Also, Blue Origin has said repeatedly in recent months that it aims to launch a human to space aboard New Shepard for the first time later this year, paving the way for paying customers to experience microgravity.

Bezos' company is also building a bigger rocket, New Glenn, that'll compete with orbital class rockets like the SpaceX Falcon 9 to deliver commercial satellites and other large payloads to orbit.

Blue Origin is rapidly expanding its footprint at Kennedy Space Center in Florida, where it's manufacturing New Glenn on land leased from NASA. The first launch of Blue Origin's big rocket could come as soon as 2021.

As part of this ongoing space race, SpaceX, Amazon and others are planning to send into orbit thousands of satellites that'll one day be able to beam broadband internet to millions of people around the world. SpaceX's system is called Starlink, and Amazon's, which was first revealed last month, is dubbed Project Kuiper. Blue Origin, meanwhile, is partnering with satellite operator Telesat on yet another internet satellite project.
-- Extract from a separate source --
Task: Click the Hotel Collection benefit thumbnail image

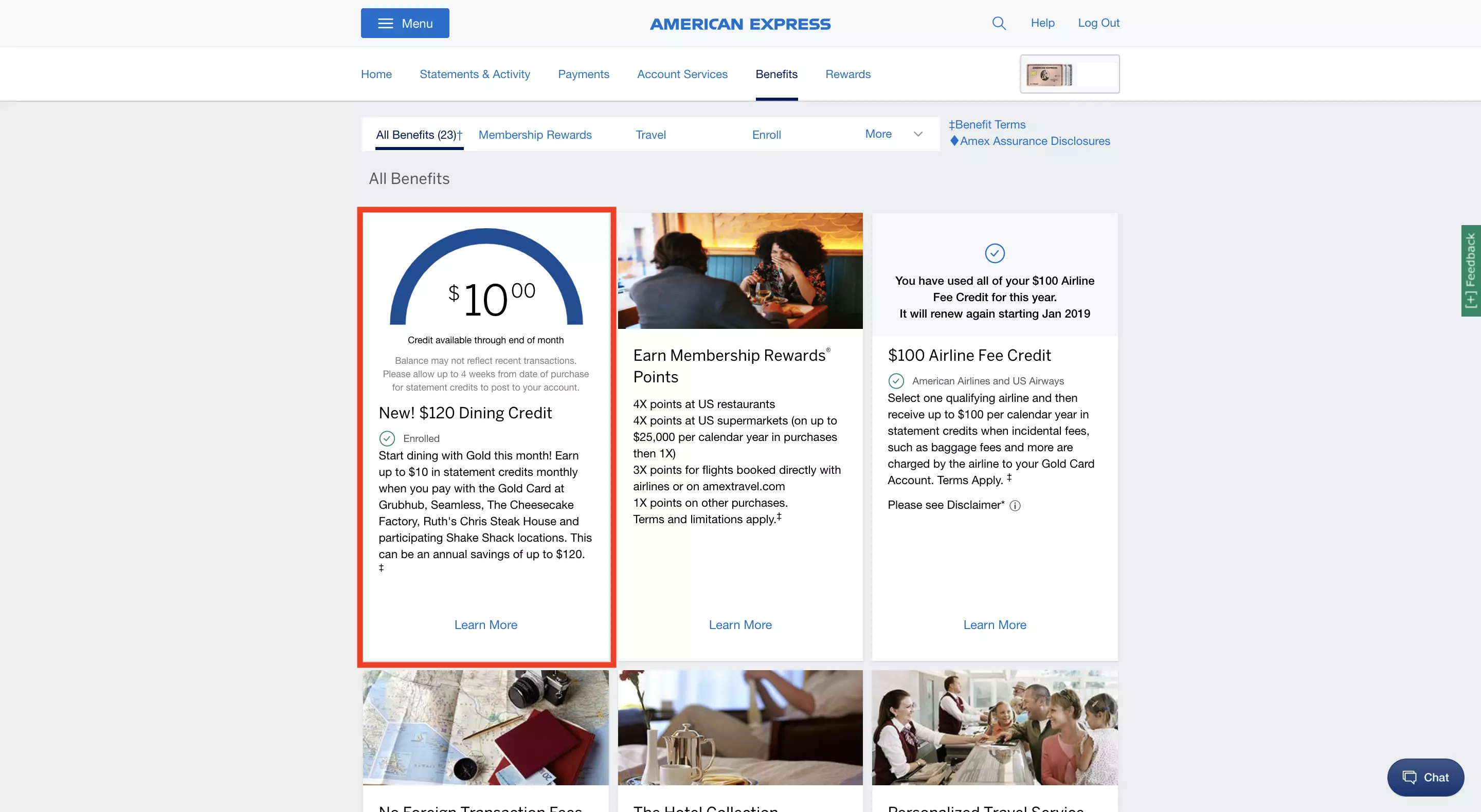Action: [740, 727]
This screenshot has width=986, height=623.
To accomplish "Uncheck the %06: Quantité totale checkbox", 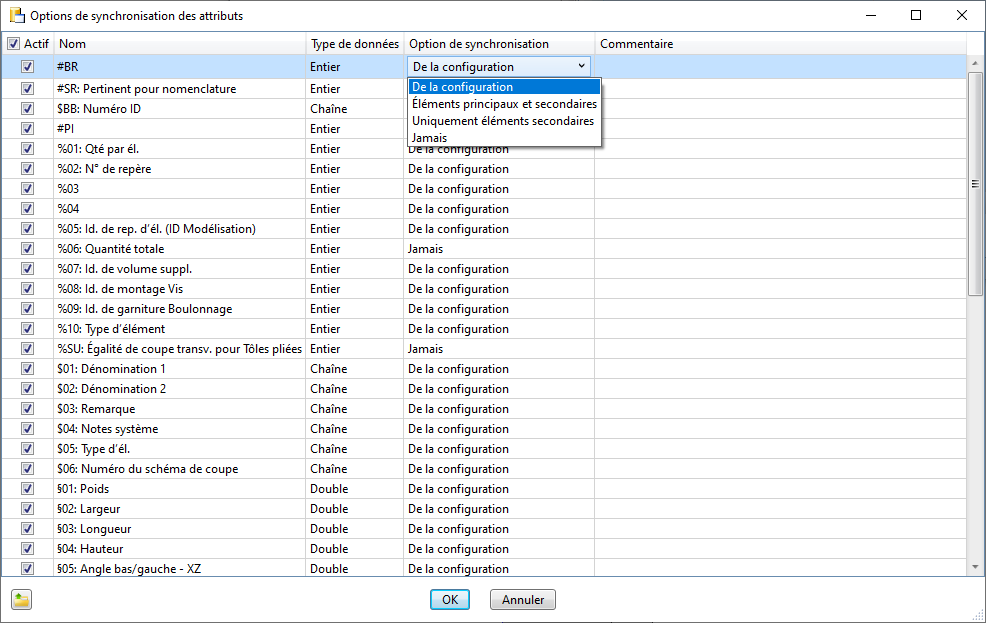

Over the past year, Bezos has spoken publicly at a handful of notable gatherings, including a Wired conference in San Francisco, the Economic Club in Washington, DC, and the Yale Club in New York. Still, he's rarely hosted his own press events in recent years. One of the last times he took the stage for his own announcement was in 2014 for the failed Fire Phone.

Next month, he's expected to speak at his new re:MARS science and tech conference in Las Vegas.

His appearance in DC on Thursday comes after a rocky start to the year, with his divorce from his longtime wife, MacKenzie, quickly turning into a gossipy tabloid controversy that included him accusing the National Enquirer of blackmail.